Entries supplied
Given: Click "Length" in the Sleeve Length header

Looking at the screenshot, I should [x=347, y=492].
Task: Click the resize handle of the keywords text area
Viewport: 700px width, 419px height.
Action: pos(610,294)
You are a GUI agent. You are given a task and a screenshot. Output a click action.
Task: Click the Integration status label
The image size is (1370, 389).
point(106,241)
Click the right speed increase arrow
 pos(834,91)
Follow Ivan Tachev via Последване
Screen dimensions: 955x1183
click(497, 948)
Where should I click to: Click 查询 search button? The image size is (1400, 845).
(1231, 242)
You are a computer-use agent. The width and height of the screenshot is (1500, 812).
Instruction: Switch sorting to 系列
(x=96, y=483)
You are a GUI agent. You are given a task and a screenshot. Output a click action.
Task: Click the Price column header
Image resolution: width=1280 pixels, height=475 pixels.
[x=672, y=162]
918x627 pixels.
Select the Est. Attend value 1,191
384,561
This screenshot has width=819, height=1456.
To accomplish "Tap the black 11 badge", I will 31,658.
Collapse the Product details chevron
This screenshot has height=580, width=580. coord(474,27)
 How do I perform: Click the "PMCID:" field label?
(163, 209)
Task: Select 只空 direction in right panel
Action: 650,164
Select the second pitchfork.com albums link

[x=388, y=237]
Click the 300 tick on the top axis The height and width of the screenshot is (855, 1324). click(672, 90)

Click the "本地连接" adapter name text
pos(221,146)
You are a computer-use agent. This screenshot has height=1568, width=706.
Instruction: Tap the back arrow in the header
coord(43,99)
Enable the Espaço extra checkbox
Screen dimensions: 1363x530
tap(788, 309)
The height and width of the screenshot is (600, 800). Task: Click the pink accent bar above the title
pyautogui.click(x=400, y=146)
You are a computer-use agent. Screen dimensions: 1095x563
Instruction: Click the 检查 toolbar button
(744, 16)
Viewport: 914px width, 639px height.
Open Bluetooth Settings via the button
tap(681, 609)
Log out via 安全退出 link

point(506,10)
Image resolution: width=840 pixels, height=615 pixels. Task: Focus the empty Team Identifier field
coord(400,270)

Aim of the task
For this exercise, gather every line of the data that contains the word "agent".

Final answer
You are a GUI agent. You are given a task and a screenshot. Output a click action.
You are a computer-use agent. The width and height of the screenshot is (1500, 812).
You are a GUI agent. You are given a task and a screenshot. Output a click action.
You are a computer-use agent. This screenshot has height=1568, width=706.
You are a computer-use agent. Screen dimensions: 1095x563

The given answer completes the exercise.